● **Given text**:
Gill Aitken: responding to the national restrictions

What a difference a fortnight makes. Just two weeks ago, we were checking whether the University needed to change any of its arrangements for teaching, research, student support and accommodation because additional restrictions (‘Tier 2’) had been announced for Oxford. We were relieved to find that our planning over the summer and the experience of the first weeks of term meant that we needed to make very few adjustments.

But as so often during this pandemic, and almost before we could say ‘Abracadabra’, we learned about the new stronger restrictions to apply nationally from Guy Fawkes night: a second national lockdown for England, to reduce the spread of COVID-19.

The policy underpinning these new restrictions was to reduce the spread of COVID-19 while enabling education to continue. Universities were asked to stay open, with appropriate safety measures in place. Once again we went through our plans and considered what had worked well or not so well in recent weeks to test whether we needed to change tack. Colleagues in our Michaelmas Coordination Group, drawn from departments, colleges and services, had of course spent the summer planning for the possibility of a second wave of COVID-19 and had created detailed and careful arrangements to deal with what we were now facing. But we needed to check whether now was the time to increase some of the safeguards or to change how we were operating. It was a relief (but not a surprise given the huge amount of effort that had been expended) to realise that the plans in place were robust enough both for the new restrictions and for the safety of our community.

Key to this reassurance was the use and application of the University’s Business Continuity Planning (BCP) stage framework – drawn up during the early stages of the pandemic. The University has used this framework to make transparent decisions on how we should operate. We have throughout this term been at “Stage 2”, meaning that we are open in line with social distancing restrictions for our core activities. This aligns with the Department for Education’s (DfE) ‘Tier 1’. The current University guidelines have ensured the minimal amount of disruption to our research activities, and that students are able to receive a mix of in-person and online teaching. Many staff are working from home but buildings are open and “COVID-19-secure”.

Guided by the framework, and reassured by the experience of the first weeks of term, Silver Group agreed that there was no need to move to a different stage of the University’s BCP framework, or DfE tier level (which would have meant restricting important activities). Departments have been advised that in light of the latest lockdown those staff who may feel vulnerable (particularly those over 60) may wish to revisit their plans for teaching and so some activities may have been moved online following local decision-making. Information about the University’s response stages and how they map onto DfE tiers is now outlined on the Contingency Planning page of the University’s COVID-19 site.

There have been some changes to operations as a result of the new restrictions, notably the closure of our museums and collections to the public, as well as the temporary suspension of sports. However, in line with what our students need and deserve, in-person teaching can continue in COVID-19-secure facilities, supplemented by online lectures and resources. Research activity also continues as before.

I understand that some colleagues are anxious in the light of the current situation and our COVID-19 vulnerability self-assessment tool is a useful and easy guide to your own risk and how to manage it; the safety and wellbeing of our staff, and our students, continues to be our absolute priority. I appreciate that the constantly evolving nature of the pandemic is resulting in huge levels of additional work for colleagues across the University. Thank you for all you are doing to keep the University open.

● **Exercise brief**:
Can you rewrite the passage of the piece on responding to the national restrictions from "I understand that" up to and including "the University open.", putting "self-assessment questionnaire" in place of "self-assessment tool"? You won't need the records.

● **Data for analysis**:
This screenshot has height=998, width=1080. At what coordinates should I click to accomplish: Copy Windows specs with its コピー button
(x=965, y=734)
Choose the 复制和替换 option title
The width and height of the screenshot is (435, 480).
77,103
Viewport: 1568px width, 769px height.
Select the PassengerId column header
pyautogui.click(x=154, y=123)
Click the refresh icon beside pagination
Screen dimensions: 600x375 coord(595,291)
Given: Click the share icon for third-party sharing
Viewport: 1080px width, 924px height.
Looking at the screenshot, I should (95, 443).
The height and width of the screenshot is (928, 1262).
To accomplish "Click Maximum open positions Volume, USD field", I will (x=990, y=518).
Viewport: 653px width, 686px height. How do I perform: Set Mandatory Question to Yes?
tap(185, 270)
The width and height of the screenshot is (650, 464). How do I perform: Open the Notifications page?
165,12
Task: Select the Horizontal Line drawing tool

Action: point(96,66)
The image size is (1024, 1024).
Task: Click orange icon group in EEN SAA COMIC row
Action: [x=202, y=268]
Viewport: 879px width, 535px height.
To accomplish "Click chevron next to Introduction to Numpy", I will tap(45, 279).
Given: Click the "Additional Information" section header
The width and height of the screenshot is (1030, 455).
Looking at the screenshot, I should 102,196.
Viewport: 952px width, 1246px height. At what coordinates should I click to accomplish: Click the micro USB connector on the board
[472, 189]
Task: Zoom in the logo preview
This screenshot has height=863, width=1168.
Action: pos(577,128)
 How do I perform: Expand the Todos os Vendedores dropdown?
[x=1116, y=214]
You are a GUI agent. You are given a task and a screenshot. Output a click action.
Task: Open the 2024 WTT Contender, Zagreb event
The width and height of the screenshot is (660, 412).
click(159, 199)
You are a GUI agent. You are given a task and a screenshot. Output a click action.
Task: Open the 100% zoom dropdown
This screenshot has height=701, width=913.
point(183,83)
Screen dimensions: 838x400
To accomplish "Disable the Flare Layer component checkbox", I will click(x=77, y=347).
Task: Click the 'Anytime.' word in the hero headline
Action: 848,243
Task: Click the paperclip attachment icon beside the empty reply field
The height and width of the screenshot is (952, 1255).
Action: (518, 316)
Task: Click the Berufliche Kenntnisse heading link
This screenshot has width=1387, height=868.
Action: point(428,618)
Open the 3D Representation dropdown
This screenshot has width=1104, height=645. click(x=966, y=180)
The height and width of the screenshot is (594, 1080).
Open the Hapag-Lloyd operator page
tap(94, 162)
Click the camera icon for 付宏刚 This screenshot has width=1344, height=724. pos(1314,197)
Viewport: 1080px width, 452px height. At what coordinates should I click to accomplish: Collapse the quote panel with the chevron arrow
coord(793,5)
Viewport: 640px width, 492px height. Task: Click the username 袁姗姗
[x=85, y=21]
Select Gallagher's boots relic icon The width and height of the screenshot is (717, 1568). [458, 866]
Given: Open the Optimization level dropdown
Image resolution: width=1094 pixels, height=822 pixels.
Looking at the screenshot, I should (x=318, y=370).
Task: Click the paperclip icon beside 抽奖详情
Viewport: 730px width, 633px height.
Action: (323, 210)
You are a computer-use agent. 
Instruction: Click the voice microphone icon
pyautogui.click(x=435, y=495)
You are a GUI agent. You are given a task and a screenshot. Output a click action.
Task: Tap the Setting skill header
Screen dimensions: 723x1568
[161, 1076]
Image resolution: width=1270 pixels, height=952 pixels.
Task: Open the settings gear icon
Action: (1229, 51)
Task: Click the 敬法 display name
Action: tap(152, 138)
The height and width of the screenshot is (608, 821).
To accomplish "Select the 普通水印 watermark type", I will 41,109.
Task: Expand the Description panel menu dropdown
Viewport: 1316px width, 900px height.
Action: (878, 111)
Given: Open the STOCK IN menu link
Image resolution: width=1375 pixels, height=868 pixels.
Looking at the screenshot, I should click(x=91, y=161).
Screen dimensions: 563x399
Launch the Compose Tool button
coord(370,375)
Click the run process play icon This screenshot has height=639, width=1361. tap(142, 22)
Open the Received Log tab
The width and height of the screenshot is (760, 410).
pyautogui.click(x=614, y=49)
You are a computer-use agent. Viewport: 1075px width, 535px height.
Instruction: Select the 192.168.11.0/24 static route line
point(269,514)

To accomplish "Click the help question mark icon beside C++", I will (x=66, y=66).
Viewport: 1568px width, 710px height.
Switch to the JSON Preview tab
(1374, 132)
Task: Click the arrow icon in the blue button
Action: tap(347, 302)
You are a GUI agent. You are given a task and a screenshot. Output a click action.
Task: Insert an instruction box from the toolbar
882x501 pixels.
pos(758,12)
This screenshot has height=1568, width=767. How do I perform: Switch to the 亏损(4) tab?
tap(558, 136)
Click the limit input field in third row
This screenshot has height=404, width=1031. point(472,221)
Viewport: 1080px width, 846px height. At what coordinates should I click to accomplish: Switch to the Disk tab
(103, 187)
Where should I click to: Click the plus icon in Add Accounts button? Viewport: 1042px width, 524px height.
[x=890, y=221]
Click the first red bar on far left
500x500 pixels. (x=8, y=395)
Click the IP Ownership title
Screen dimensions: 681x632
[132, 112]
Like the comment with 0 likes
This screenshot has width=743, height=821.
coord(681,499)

● **Written solution**:
I understand that some colleagues are anxious in the light of the current situation and our COVID-19 vulnerability self-assessment questionnaire is a useful and easy guide to your own risk and how to manage it; the safety and wellbeing of our staff, and our students, continues to be our absolute priority. I appreciate that the constantly evolving nature of the pandemic is resulting in huge levels of additional work for colleagues across the University. Thank you for all you are doing to keep the University open.